Ich möchte keine Lanze für Ungarns Migrationspolitik brechen. Allerdings möchte ich daran erinnern, dass Ungarn und andere Länder im östlichen Teil von Europa wie die Slowakei, Tschechien oder Bulgarien keine Kolonialmächte waren. Sie haben diese Erfahrung der westeuropäischen Länder und Gesellschaften mit den Menschen aus weiten Gegenden nicht gemacht. Abgesehen davon haben die Länder, die ab 2004 der EU beigetreten sind, lange nicht das Wohlstandsniveau erreicht wie Frankreich, Deutschland, Großbritannien, die skandinavischen Länder.

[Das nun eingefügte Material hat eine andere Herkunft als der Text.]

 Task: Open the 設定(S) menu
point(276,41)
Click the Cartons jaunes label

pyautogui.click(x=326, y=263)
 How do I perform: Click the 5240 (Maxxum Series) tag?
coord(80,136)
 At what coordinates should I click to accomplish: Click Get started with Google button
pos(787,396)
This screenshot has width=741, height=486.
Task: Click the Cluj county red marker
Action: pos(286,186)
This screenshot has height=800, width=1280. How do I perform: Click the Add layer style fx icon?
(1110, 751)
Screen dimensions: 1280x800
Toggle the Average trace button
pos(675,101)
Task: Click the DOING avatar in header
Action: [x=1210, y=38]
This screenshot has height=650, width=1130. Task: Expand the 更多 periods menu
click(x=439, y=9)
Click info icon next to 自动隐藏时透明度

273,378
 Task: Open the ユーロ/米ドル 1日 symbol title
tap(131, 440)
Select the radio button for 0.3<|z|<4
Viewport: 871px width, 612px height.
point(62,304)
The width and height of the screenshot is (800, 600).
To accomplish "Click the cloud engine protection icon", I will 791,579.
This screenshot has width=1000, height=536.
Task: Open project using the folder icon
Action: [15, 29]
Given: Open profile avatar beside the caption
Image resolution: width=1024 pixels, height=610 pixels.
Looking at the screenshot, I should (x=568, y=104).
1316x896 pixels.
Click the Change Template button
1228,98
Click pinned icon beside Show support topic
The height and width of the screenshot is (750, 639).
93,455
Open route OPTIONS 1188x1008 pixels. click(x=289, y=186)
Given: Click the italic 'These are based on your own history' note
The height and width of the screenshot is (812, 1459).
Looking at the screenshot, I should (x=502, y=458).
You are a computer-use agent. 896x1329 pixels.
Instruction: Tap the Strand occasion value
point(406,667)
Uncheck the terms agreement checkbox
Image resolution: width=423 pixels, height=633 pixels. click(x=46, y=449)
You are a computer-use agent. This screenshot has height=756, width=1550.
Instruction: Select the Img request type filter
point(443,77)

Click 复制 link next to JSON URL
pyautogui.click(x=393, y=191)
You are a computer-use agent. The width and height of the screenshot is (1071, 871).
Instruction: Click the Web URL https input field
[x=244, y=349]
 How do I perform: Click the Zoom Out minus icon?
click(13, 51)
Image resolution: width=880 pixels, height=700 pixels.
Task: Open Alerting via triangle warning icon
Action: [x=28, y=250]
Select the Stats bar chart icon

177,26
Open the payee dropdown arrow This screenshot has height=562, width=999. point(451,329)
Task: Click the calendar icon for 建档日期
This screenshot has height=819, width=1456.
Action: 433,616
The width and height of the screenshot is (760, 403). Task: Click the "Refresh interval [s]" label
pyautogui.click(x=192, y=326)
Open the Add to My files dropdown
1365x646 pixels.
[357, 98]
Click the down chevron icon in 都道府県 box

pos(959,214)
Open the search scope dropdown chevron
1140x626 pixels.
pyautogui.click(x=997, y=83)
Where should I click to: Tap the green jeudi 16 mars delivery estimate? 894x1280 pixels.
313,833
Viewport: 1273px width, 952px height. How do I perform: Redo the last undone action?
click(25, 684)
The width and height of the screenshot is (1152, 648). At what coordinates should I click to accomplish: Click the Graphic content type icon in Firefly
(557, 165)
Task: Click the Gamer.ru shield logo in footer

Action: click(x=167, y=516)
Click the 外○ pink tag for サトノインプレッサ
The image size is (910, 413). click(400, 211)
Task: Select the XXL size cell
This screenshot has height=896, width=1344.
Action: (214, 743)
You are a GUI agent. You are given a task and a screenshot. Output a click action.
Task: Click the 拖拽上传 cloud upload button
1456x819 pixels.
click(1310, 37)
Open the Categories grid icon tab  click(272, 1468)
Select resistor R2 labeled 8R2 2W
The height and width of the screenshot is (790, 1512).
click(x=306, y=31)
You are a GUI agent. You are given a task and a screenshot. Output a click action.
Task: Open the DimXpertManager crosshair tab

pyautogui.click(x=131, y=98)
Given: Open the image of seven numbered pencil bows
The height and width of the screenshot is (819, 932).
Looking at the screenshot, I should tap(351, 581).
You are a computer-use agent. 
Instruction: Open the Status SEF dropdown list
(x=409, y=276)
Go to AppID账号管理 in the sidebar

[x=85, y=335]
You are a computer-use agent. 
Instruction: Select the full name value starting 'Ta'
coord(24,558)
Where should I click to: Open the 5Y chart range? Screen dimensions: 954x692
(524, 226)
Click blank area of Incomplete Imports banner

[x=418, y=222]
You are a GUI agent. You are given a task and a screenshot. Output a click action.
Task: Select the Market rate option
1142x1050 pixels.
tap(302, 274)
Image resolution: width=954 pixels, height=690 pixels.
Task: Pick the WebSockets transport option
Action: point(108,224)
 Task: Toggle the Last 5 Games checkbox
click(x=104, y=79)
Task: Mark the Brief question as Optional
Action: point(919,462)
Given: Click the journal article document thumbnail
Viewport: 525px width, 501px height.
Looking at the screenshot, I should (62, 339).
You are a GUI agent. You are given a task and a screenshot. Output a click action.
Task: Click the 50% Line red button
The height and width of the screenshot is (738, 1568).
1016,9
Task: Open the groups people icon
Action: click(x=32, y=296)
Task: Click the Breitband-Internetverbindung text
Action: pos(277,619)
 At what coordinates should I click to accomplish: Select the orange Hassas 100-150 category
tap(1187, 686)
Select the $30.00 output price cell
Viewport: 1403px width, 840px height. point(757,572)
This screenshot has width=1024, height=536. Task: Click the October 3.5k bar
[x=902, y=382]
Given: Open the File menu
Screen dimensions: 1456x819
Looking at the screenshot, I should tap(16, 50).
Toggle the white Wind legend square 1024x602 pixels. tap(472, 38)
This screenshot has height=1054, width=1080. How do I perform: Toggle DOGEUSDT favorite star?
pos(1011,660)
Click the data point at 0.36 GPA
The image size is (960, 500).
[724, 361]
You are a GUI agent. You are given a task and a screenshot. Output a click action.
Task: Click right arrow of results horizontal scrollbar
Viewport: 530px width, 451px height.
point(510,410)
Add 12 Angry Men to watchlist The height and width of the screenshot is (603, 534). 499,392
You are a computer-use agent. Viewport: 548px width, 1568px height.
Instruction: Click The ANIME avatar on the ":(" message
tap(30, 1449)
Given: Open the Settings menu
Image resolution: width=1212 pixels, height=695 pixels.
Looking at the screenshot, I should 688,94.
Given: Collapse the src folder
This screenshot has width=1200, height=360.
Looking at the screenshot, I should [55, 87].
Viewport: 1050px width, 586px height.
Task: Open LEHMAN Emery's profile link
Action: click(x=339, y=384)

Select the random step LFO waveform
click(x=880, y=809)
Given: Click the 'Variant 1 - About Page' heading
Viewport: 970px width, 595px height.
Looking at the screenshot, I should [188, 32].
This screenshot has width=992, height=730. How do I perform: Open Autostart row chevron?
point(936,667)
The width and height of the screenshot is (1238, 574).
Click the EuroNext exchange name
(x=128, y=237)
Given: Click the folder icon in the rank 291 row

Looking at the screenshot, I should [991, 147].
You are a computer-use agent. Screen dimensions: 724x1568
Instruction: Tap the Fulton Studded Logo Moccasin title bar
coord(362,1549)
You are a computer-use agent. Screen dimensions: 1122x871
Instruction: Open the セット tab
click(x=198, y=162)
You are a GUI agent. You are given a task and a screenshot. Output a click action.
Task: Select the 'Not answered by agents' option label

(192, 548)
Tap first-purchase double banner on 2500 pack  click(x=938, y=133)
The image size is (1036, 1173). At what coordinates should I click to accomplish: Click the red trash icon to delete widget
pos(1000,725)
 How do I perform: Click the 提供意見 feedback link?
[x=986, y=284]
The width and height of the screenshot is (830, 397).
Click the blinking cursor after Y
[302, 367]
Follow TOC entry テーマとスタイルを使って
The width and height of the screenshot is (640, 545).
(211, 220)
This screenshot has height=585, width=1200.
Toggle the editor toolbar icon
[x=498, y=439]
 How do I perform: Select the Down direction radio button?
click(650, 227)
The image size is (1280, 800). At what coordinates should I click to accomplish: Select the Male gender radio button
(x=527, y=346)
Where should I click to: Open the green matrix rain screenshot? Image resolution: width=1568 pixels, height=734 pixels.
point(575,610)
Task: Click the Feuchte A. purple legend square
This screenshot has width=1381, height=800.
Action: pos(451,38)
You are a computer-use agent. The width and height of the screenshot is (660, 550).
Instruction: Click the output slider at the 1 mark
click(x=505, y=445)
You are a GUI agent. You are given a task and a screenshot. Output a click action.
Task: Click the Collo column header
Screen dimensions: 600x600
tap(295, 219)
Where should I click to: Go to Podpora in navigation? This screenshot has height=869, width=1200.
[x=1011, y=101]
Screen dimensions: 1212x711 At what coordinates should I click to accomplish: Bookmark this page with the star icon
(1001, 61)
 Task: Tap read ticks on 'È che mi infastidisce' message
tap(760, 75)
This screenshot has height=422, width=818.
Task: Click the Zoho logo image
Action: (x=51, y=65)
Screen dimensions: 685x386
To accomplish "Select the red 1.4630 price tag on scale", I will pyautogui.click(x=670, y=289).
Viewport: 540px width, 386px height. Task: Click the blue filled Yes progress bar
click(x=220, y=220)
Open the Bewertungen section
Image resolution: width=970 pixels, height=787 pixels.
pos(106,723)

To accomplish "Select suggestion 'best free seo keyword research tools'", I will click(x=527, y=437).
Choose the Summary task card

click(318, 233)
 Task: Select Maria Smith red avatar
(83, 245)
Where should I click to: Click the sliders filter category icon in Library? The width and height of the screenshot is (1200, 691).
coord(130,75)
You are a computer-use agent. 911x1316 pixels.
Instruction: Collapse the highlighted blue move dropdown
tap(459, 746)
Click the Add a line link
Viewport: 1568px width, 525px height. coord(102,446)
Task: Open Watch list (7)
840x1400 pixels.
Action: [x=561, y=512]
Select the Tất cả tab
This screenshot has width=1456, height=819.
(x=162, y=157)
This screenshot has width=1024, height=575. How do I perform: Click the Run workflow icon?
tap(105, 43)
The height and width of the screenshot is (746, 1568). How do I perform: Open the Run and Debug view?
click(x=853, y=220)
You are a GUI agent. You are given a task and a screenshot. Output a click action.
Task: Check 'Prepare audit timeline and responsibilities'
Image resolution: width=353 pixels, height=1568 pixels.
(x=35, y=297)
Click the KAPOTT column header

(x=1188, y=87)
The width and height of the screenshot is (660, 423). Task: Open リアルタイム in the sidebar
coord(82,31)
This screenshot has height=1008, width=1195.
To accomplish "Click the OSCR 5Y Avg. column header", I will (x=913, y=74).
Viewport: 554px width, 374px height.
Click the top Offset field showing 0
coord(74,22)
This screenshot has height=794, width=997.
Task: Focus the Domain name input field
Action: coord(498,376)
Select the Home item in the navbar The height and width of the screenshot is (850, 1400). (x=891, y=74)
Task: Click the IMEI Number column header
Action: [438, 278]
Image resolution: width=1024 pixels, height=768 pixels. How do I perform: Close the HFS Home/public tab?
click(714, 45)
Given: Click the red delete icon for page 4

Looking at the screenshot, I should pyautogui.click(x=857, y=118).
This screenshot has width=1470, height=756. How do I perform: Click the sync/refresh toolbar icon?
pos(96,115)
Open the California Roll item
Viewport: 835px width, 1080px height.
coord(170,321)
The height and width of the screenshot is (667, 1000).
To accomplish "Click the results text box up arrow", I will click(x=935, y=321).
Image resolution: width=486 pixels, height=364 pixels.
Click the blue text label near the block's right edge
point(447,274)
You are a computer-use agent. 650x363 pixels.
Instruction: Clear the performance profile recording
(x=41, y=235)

Der Zustrom der Menschen aus „Drittstaaten“ sei eine große Herausforderung, heißt es. Vielleicht sind die Länder des ehemaligen Ostblocks tatsächlich noch nicht in der Lage, sich dieser Herausforderungen zu stellen. Wenn auch die altgedienten, wirtschaftlich wesentlich besser dastehenden EU-Länder davon überfordert sind. Darüber könnte man zumindest debattieren.

Die Junge Welt meldete Ende Dezember, dass 2024 im Mittelmeer 10.400 Menschen auf ihrem Weg übers Meer in Richtung Spanien gestorben seien. Die UN sprechen von „tausendfach unterlassener Hilfeleistung“. Eine Wirtschafts- und Entwicklungspolitik, die die anderen Länder als Partner behandelt und nicht als Absatzmärkte für die westliche Industrie, wäre als Ansatz aus meiner Sicht vielversprechender als „Zustrombegrenzungsgesetz“, Dublin-Verfahren, Abschiebung und Zwangsgeld für EU-Länder.

Éva Péli ist freie Journalistin und Übersetzerin mit Schwerpunktthemen aus Mittel- und Osteuropa, schreibt unter anderem für die nachdenkseiten, das Magazin Hintergrund und das ungarische Fachportal für den postsowjetischen Raum moszkvater.com.